▶ [Data for the task]
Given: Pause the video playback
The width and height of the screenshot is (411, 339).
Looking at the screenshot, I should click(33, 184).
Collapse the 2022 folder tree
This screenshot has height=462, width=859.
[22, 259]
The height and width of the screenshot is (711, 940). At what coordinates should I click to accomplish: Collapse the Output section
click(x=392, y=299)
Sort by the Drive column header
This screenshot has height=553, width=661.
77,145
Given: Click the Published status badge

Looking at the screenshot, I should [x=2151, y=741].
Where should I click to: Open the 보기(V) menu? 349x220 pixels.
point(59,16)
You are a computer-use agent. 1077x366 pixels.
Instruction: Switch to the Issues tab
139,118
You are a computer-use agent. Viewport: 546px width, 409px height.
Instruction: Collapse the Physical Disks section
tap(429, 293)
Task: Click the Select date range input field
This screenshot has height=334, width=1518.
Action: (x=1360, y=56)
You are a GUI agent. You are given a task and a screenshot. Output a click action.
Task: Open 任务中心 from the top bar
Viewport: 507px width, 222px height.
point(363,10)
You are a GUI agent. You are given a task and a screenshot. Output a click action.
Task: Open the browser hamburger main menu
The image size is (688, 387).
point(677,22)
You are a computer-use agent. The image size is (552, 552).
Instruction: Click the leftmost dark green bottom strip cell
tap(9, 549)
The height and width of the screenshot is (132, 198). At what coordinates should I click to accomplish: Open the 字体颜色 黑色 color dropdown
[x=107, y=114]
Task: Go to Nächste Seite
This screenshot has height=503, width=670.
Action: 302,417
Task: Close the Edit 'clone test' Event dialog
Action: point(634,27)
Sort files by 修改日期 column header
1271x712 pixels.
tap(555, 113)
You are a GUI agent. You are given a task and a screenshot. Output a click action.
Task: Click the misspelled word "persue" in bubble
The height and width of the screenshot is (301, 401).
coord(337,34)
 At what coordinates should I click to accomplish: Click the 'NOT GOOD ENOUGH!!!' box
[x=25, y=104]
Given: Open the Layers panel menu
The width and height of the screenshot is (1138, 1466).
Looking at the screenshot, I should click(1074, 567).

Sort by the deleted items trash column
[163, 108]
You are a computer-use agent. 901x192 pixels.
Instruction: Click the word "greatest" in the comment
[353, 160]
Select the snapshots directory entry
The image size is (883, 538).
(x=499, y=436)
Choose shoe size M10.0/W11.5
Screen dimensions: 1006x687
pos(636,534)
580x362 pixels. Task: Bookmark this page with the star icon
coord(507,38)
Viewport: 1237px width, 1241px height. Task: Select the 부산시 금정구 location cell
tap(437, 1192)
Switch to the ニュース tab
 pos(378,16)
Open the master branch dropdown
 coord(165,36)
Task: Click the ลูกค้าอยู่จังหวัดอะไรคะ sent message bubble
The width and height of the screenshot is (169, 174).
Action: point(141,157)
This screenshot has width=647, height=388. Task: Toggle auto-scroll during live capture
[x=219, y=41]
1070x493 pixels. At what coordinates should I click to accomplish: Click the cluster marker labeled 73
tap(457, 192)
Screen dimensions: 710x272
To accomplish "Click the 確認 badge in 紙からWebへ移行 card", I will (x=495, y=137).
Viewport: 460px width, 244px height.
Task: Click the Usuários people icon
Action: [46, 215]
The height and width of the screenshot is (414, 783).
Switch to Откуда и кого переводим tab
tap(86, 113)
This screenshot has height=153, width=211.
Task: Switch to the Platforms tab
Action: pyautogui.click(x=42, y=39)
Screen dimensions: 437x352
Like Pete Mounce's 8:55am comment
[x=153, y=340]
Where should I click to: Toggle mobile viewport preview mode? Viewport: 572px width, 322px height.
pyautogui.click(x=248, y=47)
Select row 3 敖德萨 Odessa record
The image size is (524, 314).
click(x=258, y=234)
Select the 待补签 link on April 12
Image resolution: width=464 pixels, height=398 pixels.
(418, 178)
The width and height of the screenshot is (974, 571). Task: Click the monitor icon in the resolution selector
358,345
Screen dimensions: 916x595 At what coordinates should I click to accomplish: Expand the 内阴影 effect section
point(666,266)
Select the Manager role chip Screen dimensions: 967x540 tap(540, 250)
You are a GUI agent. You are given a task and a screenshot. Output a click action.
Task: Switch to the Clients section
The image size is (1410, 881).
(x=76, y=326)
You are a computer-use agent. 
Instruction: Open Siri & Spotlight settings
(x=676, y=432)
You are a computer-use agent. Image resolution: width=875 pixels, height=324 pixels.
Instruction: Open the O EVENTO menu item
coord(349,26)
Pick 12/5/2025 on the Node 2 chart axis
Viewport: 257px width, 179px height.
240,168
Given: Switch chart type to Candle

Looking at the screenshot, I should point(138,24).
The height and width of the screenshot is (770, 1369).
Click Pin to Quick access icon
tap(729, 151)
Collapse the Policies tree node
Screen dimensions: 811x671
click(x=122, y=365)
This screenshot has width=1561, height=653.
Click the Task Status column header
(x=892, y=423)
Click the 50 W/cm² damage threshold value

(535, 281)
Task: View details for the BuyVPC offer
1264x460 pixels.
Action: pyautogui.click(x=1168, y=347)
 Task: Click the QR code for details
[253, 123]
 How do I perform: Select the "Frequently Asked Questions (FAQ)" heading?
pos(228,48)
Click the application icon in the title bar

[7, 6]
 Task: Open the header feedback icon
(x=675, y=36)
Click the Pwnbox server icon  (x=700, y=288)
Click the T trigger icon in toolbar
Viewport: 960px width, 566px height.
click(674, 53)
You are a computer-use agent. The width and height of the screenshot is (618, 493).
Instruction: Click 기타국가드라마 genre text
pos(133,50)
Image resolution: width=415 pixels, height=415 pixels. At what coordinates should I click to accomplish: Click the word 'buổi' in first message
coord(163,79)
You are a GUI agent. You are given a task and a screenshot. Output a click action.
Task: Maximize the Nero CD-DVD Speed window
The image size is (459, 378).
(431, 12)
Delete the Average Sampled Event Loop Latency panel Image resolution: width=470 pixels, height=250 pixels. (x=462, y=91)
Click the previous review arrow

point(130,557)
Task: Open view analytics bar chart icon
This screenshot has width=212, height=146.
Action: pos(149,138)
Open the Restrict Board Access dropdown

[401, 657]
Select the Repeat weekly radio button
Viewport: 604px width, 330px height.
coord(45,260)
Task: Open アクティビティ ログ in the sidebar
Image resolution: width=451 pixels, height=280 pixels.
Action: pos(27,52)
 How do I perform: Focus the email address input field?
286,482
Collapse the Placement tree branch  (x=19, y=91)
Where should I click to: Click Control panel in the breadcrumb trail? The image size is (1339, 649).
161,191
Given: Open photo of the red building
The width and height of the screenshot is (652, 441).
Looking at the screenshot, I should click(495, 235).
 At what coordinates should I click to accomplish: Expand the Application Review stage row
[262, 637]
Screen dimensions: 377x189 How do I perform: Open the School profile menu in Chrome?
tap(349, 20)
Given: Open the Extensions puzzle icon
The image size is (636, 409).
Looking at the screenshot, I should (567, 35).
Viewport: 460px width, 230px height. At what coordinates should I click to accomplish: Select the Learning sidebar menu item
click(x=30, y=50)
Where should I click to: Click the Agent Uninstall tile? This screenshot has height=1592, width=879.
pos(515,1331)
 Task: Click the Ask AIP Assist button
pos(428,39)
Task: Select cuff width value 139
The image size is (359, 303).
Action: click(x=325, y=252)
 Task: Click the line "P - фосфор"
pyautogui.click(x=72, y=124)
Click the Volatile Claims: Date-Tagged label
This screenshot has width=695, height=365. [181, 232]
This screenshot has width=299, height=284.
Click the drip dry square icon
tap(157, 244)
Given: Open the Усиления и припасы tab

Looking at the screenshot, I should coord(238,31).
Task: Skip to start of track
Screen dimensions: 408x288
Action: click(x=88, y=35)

▶ [What you will do]
Please, from the entries above, set down exactly the lines from the one containing "You are a computer-use agent. The width" through the one containing "Delete the Average", and only those.

▶ [Answer to the problem]
You are a computer-use agent. The width and height of the screenshot is (618, 493).
Instruction: Click 기타국가드라마 genre text
pos(133,50)
Image resolution: width=415 pixels, height=415 pixels. At what coordinates should I click to accomplish: Click the word 'buổi' in first message
coord(163,79)
You are a GUI agent. You are given a task and a screenshot. Output a click action.
Task: Maximize the Nero CD-DVD Speed window
The image size is (459, 378).
(431, 12)
Delete the Average Sampled Event Loop Latency panel Image resolution: width=470 pixels, height=250 pixels. (x=462, y=91)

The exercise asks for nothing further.